━━ EXTRACT TO READ ━━

PSB: I wrote a piece recently, a long essay about my involvement with the Ralph Bakshi animated Lord of the Rings, which I think of as what they call now a "partial-birth abortion".  One crippling thing we had to deal with was that animation, by its nature, doesn't like to sit still.  You have to sit still for a lot of information in Tolkien - in movies they call that "back-story".  The Lord of the Rings in many ways is all about back-story.  You have to understand the back-story to understand what it's all leading up to.  Since Tolkien's death, his son Christopher has been going further and further back through his creation back-story.  In Tolkien's case, he spent essentially sixty years creating those languages, that world, that mythology.  It's curious, because as he said himself, he invented a language first, and then he invented the people to speak it.  It was a mammoth act of creation - his world itself existed long before its people did.  Rowling hasn't done anything like that.  Rowling has taken a perfectly good notion and run with it.  But her story is essentially local.  Maybe it's simply that she's creating a world (albeit a deliberately circumscribed one), while Tolkien was creating a universe.

 

sfd: It seems like some of the core messages are same: working against great odds, the stuggle between good and evil...

 

PSB: I think I wrote a line in The Last Unicorn (which has certain spoof aspects in it, deliberately) where the magician himself says "A hero needs great odds and great sufferings to work against, or half his greatness goes unnoticed."  There I was very conscious of myth and fairy tale, and the magician can say, when the prince shows up "It's a great relief to finally have a leading man show up!  I've been waiting for this."  Rowling, of course isn't doing anything like that - she's dead serious in her setup.  And I think she does it very well.  I think she knows very well what she's doing, and she's set very specific limits to what she's doing.

━━━
━━ DATA EXCERPTS ━━

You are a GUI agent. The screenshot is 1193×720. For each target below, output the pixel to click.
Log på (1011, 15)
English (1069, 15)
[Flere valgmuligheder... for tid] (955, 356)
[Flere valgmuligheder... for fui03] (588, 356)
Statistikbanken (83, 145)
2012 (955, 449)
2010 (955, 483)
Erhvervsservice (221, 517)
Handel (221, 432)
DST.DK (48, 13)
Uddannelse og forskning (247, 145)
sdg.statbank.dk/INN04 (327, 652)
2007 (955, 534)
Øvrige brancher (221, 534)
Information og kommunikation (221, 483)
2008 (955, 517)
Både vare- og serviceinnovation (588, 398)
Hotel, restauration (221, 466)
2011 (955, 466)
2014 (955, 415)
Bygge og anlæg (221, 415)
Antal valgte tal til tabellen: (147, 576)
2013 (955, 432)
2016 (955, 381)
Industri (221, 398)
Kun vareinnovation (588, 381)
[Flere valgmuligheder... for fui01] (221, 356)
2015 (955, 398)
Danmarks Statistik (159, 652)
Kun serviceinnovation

━━━

● **EXERCISE TASKS**
(1) Transcribe the passage of the interview on Tolkien and Rowling starting with "sfd: It seems" and going on through "what she's doing.".
(2) Carry the interview on Tolkien and Rowling forward from its last line.
The material is separate from the interview on Tolkien and Rowling.

● **TASK ANSWERS**
(1)
sfd: It seems like some of the core messages are same: working against great odds, the stuggle between good and evil...

 

PSB: I think I wrote a line in The Last Unicorn (which has certain spoof aspects in it, deliberately) where the magician himself says "A hero needs great odds and great sufferings to work against, or half his greatness goes unnoticed."  There I was very conscious of myth and fairy tale, and the magician can say, when the prince shows up "It's a great relief to finally have a leading man show up!  I've been waiting for this."  Rowling, of course isn't doing anything like that - she's dead serious in her setup.  And I think she does it very well.  I think she knows very well what she's doing, and she's set very specific limits to what she's doing.

(2)
 

sfd: Let's talk about your works.  How do you research, and what myths and background do you draw upon for your works, in general?  And do you think there's any over-arching theme to your writing?

 

PSB: On the one hand, I'm no scholar.  On the other hand, I have what I've always called a "trash mind" - a garbage dump.  There are a lot of things that interest me, or pique me.  I would love to be someone like my friend Avram Davidson, who really did know everything in the world, as far as I was concerned.  The difference between us was that Avram transcended my trash mind - magpie mind, if you will - because he was much more of a scholar and a researcher and organizer than I am.  What I do have after all these years is to figure out, well, if I want to do that, then I have to spend some time looking over here and ask so-and-so what she knows about this, and hit the internet and see what I can pick up there, then see if I can make any of it come out well in human terms.  For instance, there's a book I want to do and I'm scared to, because it's historical, set in the Elizabethan Era.  I'm something of an Elizabethan buff, and I know a lot about that time, but I also know I'm not a scholar, and more than that, I've read people who make the 16th century come to life and smell stinky right in your living room while you're reading it.  I find it absolutely admirable, but I don't know that I could do it.

 

sfd: You're afraid of making some historical blunder?

 

PSB: Not so much that.  I'm afraid of the way all history is subjective.  You can read so many different versions of the same event.  My father was a history teacher and he told me "Never believe the official version of anything."  But I just know so many people who've brought some far-off period to life, and I don't know if I can do that.

 

sfd: Aside from Tolkien, are there any other authors over, say, the last 70 years that you particularly admire?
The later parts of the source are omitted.